The natural law is unconsciously presupposed—even when consciously denied—by modern secular thinkers, too. We can see the presupposition at work whenever we listen in on ethical debate. Consider, for example, the secular ethic of utilitarianism, which holds that the morally right action is always the one that brings about the greatest possible total happiness. Arguments against utilitarianism by other secularists often proceed by showing that the doctrine yields conclusions contrary to our most deeply held moral intuitions. For instance, it isn’t hard to imagine circumstances in which murdering an innocent man might make all the others much happier than they were before. Utilitarianism, seeking the greatest possible total happiness, would require us to murder the fellow; nevertheless we don’t, because we perceive that murder is plain wrong. So instead of discarding the man, we discard the theory. Here is the point: such an argument against utilitarianism stakes everything on a pre-philosophical intuition about the heinousness of murder. Unless there is a law written on the heart, it is hard to imagine where this intuition comes from.
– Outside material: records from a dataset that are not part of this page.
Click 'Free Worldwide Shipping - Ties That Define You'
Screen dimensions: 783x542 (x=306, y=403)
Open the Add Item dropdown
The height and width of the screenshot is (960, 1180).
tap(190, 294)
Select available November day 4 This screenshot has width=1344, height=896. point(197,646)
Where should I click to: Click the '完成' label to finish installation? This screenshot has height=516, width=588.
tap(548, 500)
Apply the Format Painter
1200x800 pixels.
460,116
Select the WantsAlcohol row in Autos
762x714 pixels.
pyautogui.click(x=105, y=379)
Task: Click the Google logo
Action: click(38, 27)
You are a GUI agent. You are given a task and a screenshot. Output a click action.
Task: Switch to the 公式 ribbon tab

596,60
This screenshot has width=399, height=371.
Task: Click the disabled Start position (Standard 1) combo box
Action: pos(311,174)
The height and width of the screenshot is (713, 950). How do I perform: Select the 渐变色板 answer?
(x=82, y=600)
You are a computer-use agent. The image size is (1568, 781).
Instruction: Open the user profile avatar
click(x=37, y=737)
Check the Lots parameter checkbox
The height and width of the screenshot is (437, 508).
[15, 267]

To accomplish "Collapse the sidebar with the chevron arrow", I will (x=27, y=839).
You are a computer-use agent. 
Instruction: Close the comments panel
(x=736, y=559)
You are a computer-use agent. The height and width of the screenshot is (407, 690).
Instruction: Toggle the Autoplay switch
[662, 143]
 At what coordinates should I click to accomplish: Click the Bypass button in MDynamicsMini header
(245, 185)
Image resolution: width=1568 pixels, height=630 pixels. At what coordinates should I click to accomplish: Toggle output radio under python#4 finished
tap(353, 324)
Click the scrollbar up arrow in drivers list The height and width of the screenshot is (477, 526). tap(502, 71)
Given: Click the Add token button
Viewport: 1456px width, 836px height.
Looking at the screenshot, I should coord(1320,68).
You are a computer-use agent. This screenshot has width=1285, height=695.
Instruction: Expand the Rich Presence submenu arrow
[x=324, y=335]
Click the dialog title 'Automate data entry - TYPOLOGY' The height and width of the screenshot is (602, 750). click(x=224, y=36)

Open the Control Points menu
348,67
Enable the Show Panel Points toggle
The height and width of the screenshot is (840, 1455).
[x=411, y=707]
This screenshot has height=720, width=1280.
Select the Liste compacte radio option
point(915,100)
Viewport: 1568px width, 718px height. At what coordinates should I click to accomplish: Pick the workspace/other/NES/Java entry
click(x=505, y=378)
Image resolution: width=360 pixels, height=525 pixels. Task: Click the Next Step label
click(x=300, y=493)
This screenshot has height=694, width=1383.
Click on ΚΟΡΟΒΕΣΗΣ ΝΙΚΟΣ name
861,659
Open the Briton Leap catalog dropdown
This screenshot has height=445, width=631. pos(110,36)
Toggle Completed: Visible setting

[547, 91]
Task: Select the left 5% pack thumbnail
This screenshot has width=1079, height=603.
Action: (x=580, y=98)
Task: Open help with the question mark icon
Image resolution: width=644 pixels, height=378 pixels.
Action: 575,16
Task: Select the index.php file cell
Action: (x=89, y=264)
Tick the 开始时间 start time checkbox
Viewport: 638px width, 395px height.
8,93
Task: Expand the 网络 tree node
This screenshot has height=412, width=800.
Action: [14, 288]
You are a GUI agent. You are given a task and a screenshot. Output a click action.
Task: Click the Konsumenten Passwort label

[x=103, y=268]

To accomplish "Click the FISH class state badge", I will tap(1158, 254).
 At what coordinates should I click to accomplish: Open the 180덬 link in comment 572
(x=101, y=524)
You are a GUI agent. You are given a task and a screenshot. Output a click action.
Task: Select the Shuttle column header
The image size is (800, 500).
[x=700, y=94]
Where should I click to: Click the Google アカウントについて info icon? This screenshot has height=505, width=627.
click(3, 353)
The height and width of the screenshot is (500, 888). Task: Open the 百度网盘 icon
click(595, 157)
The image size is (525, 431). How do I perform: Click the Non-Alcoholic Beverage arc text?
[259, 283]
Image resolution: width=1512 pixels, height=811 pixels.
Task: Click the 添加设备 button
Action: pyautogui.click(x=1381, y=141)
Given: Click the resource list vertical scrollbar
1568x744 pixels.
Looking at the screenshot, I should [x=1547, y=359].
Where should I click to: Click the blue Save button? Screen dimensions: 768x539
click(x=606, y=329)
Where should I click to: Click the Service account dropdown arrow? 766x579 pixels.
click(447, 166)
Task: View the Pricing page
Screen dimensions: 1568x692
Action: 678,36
The best short summary of the traditional, natural law understanding of conscience was given by Thomas Aquinas when he said that the core principles of the moral law are the same for all "both as to rectitude and as to knowledge"—in other words, that they are not only right for all but known to all. Nor is it true, as some suppose, that he was referring only to such formal principles as "good is to be done," for he speaks for the greater part of the tradition when he expressly includes such precepts as "Honor thy father and thy mother," "Thou shalt not kill," and "Thou shalt not steal." These, he says, are matters which "the natural reason of every man, of its own accord and at once, judges to be done or not to be done." To be sure, not every moral principle is part of the core, but all moral principles are at least derived from it, if not by pure deduction (killing is wrong and poison kills, so poisoning is wrong), then with the help of prudence (wrongdoers should be punished, but the appropriate punishment depends on circumstances). Our knowledge of derived principles such as "Rise up before the hoary head" may be weakened by neglect and erased by culture, but our knowledge of the core principles is ineffaceable. These are the laws we can’t not know.

Ranged against this view are two others. One simply denies that the core principles are right for all; the other admits they are right for all, but denies they are known to all. The former, of course, is relativism. I call the latter mere moral realism—with emphasis on "mere" because natural law is realistic, too, but more so.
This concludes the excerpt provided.